Cinacalcet, a calcimimetic agent that enhances calcium sensing receptor sensitivity, has shown efficacy in reducing serum calcium and PTH in patients with primary hyperparathyroidism or secondary hyperparathyroidism. It is particularly valuable in patients who decline surgery or are not surgical candidates. Doses typically range from 30-180 mg daily in divided doses, with careful monitoring of serum calcium and PTH.
In malignancy-associated hypercalcemia, continued surveillance for recurrence is essential, as hypercalcemia often heralds progressive disease. Patients require assessment for renal impairment (elevated creatinine, reduced GFR), as chronic hypercalcemia causes nephrolithiasis and nephrocalcinosis with progressive renal insufficiency. Bone health assessment and intervention to prevent osteoporosis are indicated in patients with chronic PTH excess.

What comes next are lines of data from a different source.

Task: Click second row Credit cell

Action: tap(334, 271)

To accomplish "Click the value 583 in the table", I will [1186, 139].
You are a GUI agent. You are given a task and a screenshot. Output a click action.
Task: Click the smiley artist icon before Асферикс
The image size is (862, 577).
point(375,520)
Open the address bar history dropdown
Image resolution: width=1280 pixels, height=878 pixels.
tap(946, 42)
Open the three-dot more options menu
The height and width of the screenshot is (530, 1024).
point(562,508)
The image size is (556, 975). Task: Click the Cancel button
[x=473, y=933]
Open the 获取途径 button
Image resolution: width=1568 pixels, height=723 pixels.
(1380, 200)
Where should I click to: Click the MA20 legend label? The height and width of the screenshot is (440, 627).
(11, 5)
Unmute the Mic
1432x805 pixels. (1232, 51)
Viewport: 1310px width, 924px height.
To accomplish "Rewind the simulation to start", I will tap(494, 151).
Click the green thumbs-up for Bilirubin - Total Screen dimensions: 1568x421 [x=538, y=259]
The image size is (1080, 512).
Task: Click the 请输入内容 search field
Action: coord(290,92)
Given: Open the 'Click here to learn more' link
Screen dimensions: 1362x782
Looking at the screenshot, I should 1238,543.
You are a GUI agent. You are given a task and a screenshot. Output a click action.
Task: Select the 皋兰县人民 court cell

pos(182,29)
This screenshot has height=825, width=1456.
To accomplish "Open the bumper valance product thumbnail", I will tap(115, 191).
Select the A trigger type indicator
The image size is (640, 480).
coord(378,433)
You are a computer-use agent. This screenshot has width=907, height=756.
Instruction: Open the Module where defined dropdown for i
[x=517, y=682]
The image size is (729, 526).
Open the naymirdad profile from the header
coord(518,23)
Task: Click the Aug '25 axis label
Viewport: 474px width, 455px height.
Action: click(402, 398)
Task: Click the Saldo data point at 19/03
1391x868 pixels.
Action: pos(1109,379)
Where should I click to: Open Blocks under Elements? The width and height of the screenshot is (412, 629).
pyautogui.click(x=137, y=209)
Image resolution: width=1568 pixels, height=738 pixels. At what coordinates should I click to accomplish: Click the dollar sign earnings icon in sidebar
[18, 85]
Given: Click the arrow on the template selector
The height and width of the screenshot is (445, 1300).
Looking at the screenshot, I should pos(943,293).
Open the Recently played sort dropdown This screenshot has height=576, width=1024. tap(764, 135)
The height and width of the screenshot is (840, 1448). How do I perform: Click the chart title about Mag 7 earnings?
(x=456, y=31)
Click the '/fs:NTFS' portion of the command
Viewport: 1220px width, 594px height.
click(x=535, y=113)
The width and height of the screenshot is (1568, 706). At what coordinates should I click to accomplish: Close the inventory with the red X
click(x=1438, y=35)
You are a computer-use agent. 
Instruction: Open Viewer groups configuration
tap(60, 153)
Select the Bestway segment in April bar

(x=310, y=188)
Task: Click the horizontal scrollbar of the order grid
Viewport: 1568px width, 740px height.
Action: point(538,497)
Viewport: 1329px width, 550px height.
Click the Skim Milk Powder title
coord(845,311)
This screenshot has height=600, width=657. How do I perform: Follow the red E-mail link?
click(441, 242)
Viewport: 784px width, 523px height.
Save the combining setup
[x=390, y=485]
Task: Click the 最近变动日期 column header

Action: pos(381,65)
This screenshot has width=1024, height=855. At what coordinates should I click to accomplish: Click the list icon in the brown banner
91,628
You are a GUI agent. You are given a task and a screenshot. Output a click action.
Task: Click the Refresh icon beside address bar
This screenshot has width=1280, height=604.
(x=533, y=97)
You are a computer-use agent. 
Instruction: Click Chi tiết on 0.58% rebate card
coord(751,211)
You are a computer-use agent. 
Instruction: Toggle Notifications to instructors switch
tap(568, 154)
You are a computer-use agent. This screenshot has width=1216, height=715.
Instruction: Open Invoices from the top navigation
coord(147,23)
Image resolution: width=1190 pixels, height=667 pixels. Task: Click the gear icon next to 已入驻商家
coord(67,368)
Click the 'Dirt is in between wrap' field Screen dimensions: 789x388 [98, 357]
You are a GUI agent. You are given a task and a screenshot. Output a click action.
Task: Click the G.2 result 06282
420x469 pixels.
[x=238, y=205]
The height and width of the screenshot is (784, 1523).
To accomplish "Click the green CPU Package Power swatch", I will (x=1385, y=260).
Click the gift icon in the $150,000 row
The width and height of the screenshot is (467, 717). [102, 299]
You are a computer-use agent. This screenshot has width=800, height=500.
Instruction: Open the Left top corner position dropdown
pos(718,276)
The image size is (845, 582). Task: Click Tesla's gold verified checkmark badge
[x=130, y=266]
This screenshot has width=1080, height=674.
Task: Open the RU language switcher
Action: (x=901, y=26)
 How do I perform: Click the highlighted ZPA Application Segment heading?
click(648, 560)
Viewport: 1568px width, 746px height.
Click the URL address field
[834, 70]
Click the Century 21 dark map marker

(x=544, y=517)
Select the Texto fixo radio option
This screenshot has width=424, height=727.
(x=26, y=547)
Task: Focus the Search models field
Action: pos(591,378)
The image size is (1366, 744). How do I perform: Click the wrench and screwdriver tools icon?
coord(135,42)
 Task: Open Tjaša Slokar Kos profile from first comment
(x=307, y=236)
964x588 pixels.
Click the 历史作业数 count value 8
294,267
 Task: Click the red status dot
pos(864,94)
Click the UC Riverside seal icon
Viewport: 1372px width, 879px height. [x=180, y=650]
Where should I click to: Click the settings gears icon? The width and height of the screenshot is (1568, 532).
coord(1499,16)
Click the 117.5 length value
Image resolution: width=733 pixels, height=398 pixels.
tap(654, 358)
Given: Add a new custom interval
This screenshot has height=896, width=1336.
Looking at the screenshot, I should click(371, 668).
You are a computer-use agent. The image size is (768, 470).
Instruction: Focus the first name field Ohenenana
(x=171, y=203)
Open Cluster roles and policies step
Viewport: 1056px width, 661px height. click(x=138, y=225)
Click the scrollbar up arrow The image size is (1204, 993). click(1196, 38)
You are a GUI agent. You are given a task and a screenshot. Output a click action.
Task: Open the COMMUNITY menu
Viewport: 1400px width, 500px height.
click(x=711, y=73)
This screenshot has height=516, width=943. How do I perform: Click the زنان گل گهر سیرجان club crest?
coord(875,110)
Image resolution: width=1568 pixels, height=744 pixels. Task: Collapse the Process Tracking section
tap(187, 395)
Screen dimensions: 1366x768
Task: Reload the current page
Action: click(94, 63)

Prognosis and Complications
The prognosis of hypercalcemia is strongly influenced by the underlying etiology. Asymptomatic primary hyperparathyroidism has an excellent prognosis with slow disease progression and normal life expectancy. Symptomatic disease benefits from parathyroidectomy, which provides rapid and sustained calcium normalization.
Malignancy-associated hypercalcemia carries a poorer prognosis, with median survival of 3-4 months from the onset of hypercalcemia in most solid tumors, reflecting advanced malignant disease. However, improved outcomes are observed with contemporary cancer therapies and management of hypercalcemia.
Chronic complications include nephropathy from nephrocalcinosis and nephrolithiasis, osteoporosis with increased fracture risk, cardiovascular disease from chronic hypertension, and cognitive impairment from recurrent hypercalcemic episodes. Acute complications in severe, rapidly progressive hypercalcemia include acute kidney injury, cardiac arrhythmias, seizures, and death if untreated.
Hospital mortality from acute hypercalcemic crisis ranges from 5-15% with appropriate management, but rises significantly in the setting of underlying malignancy or renal failure. Long-term outcomes in patients with parathyroidectomy demonstrate sustained improvement in biochemical parameters and quality of life.
Prevention and Risk Reduction
Prevention strategies are tailored to the underlying risk factors and etiology. In primary hyperparathyroidism, calcium and vitamin D supplementation should be provided according to age and sex guidelines (800-1200 mg/day calcium, 600-800 IU/day vitamin D), as these do not increase hypercalcemia and may protect against bone loss. Parathyroidectomy remains the definitive preventive intervention for progressive disease.
- Limit vitamin D supplementation to recommended daily allowances (600-800 IU for adults 51-70 years; 800 IU for >70 years) unless specifically indicated for deficiency
- Avoid excessive calcium supplementation beyond dietary intake plus targeted supplementation
- Maintain adequate hydration status, particularly in immobilized patients or those at risk for dehydration
- Monitor serum calcium in patients receiving thiazide diuretics or lithium therapy; substitute alternative agents when possible
- Screen for underlying malignancy in patients presenting with new-onset symptomatic hypercalcemia
- In patients with granulomatous disease, monitor calcium levels and limit sun exposure to minimize endogenous calcitriol production
- Ensure early mobilization in hospitalized patients to prevent immobilization-related hypercalcemia
Counseling regarding dietary habits, sun exposure, and medication adherence is essential in preventing recurrent hypercalcemia. Patients with asymptomatic hypercalcemia should be informed of symptoms warranting urgent evaluation (severe headache, persistent nausea/vomiting, altered mental status, severe weakness) and monitored with periodic biochemical assessment to detect progressive disease.